8. Tendo em conta os referidos encargos, o activo da recorrida deve ser no valor de MOP$4.519.227.923,00.
9. Pelo que, também há erro na apreciação do art.º 57.º dos factos provados.
10. Por isso, deve alterar os art.º 54.º e 57.º dos factos provados.
11. No fim, o Tribunal a quo entende inexistente o receio justificado de perda da garantia do crédito porque: “…a situação patrimonial não se mostra notoriamente desequilibrada, embora, afinal, o património seja insuficiente para compensar a dívida, a insuficiência leva não conduz necessariamente ao arresto…”

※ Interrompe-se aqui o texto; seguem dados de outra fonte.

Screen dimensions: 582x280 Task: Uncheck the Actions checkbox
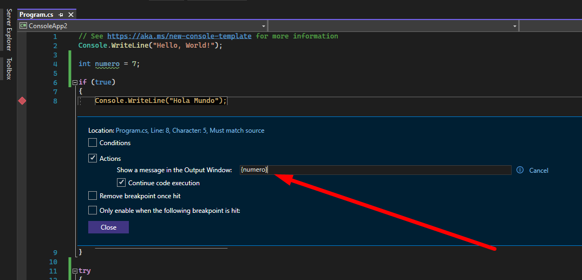pyautogui.click(x=93, y=159)
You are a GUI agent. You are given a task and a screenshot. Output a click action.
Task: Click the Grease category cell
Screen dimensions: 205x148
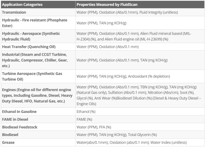tap(8, 142)
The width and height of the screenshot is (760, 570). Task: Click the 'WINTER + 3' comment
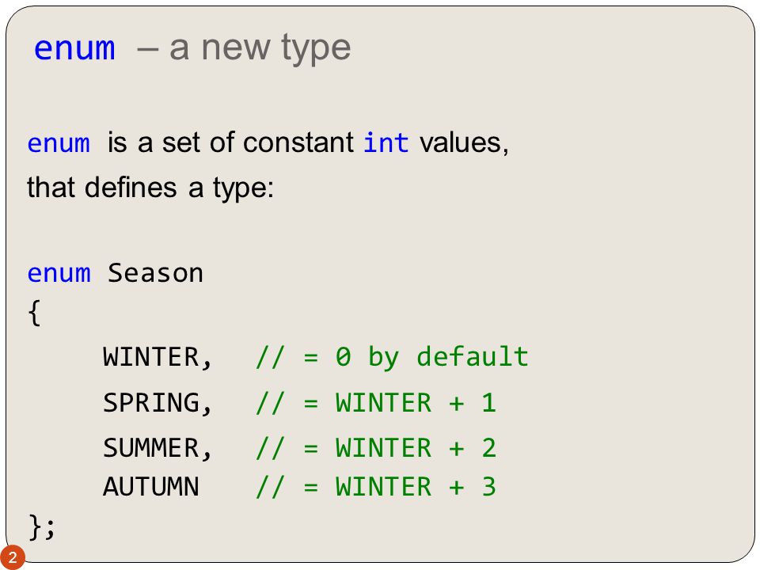[x=416, y=487]
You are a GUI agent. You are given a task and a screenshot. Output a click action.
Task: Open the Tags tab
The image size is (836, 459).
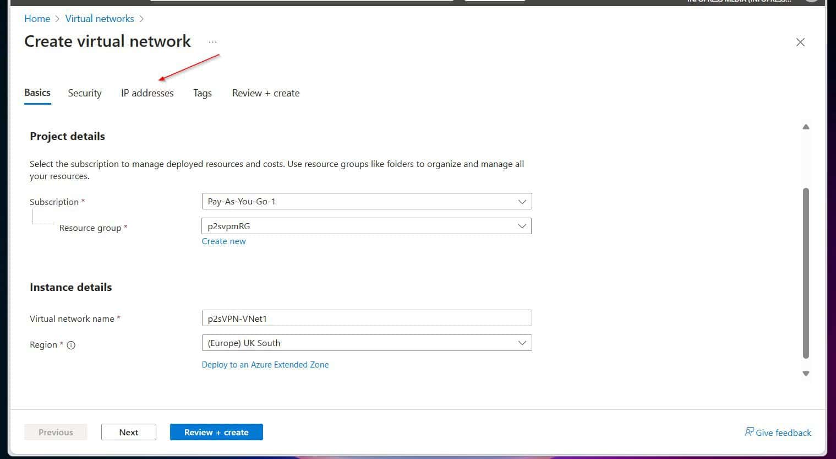[x=202, y=93]
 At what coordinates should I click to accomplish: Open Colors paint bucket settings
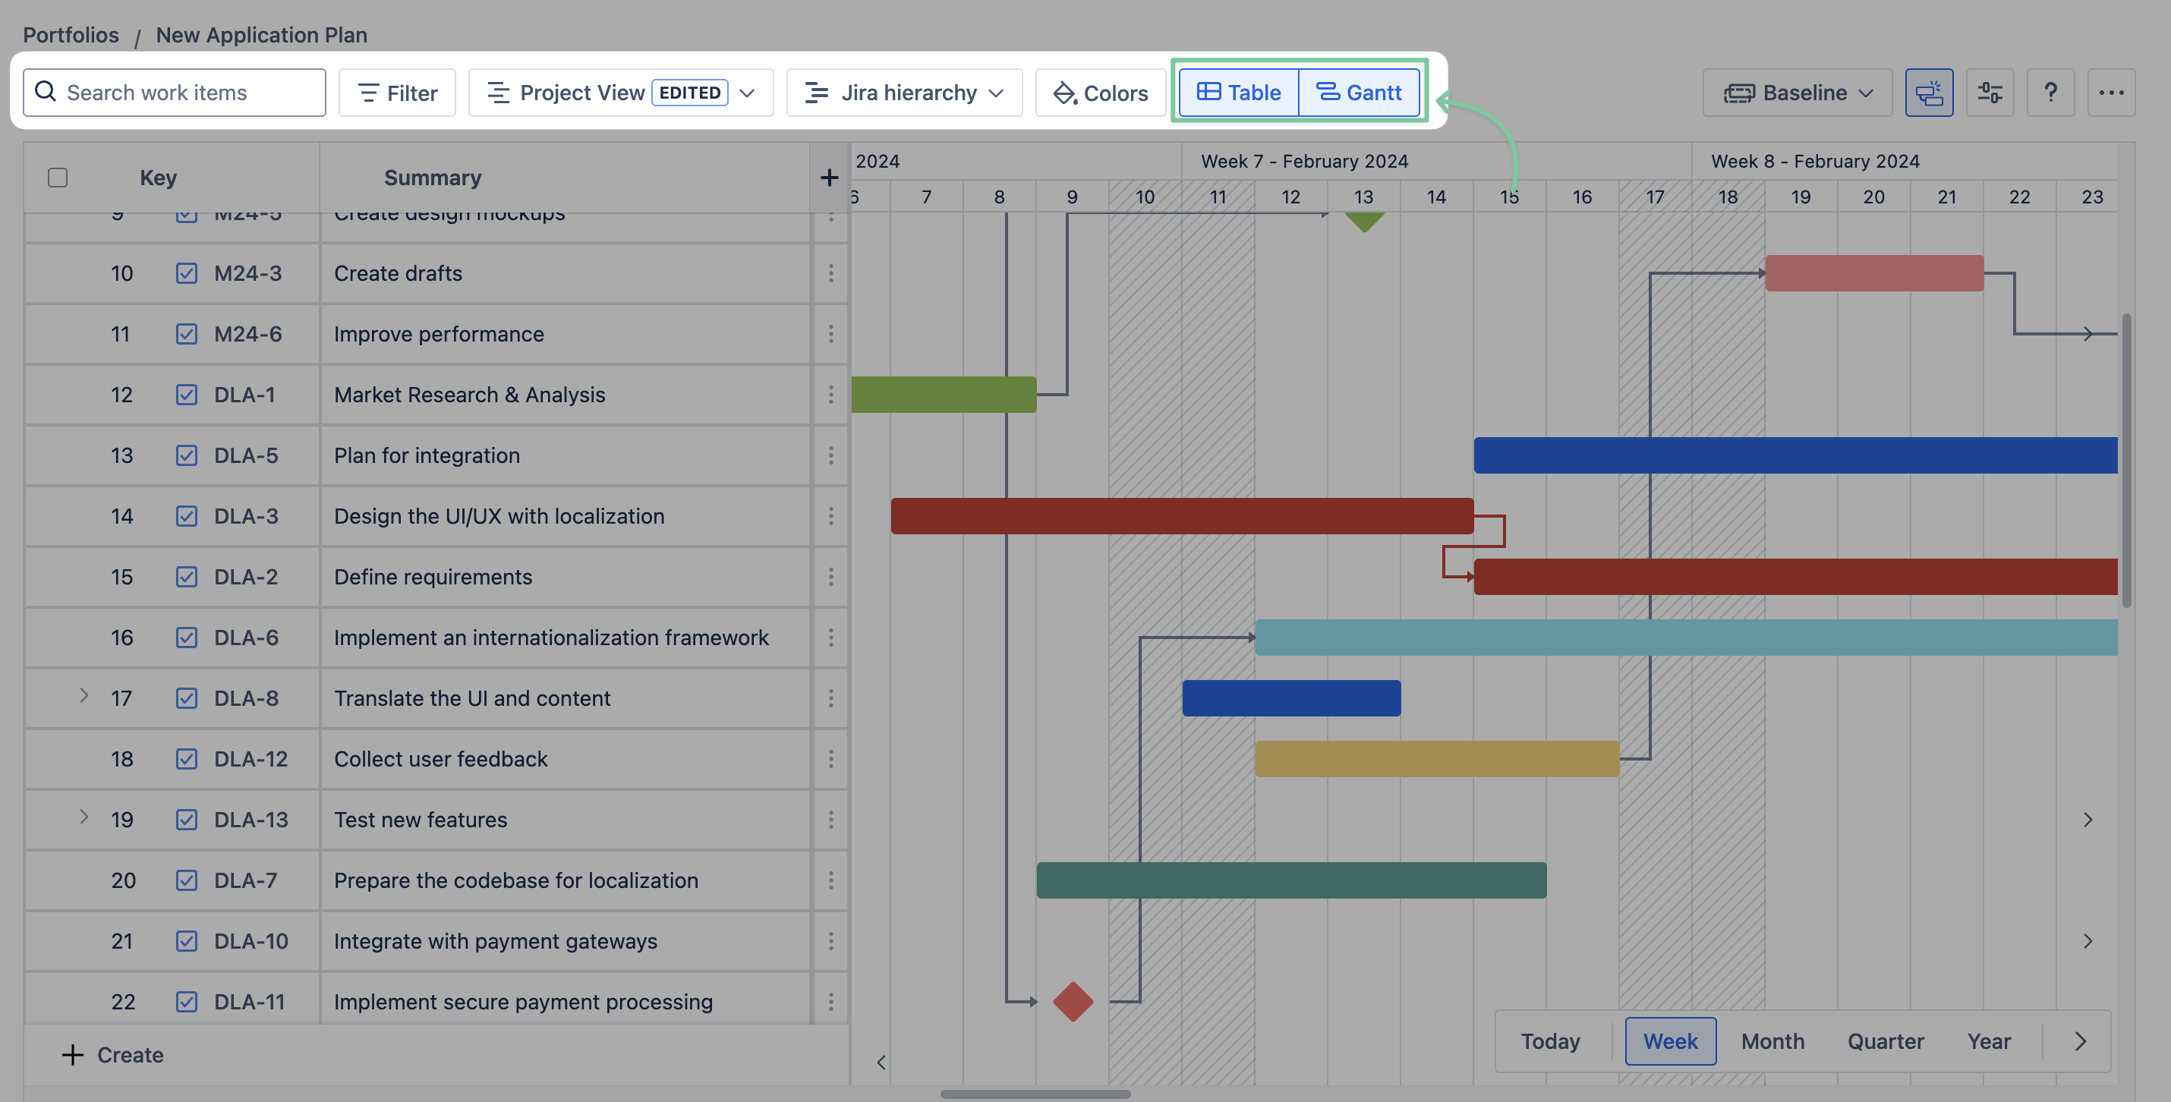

12. Contudo, dando assente que o património da recorrida será provavelmente insuficiente para compensar a dívida (o balanço da recorrida pode ser $1.230.000.000,00 negativo = $4.520.000.000,00 - $5.750.000.000,00), a recorrente tem razão legítima de recear a perda da garantia do crédito.
13. E mais, ao calcular o referido passivo, não se pondera a possibilidade de indemnização do dobro do sinal, que, no ponto de vista da recorrente, é extremamente possível.
14. Outrossim, a recorrida hipotecou os seus bens imóveis às empresas fiduciárias respectivamente em 16 de Maio de 2017 e em 25 de Agosto de 2016 (depois da declaração de caducidade de concessão do terreno), para obter a garantia de crédito no valor total de HKD$1.525.000.000,00 para as suas empresas ligadas, porém, a recorrida não justifica ao Tribunal o destino desse financiamento. É possível que, através dessa “operação comum”, a recorrida transfira os seus bens às outras empresas, com personalidade jurídica autónoma, sujeitas ao mesmo Grupo, fazendo com que, a recorrida seja incapaz de devolução.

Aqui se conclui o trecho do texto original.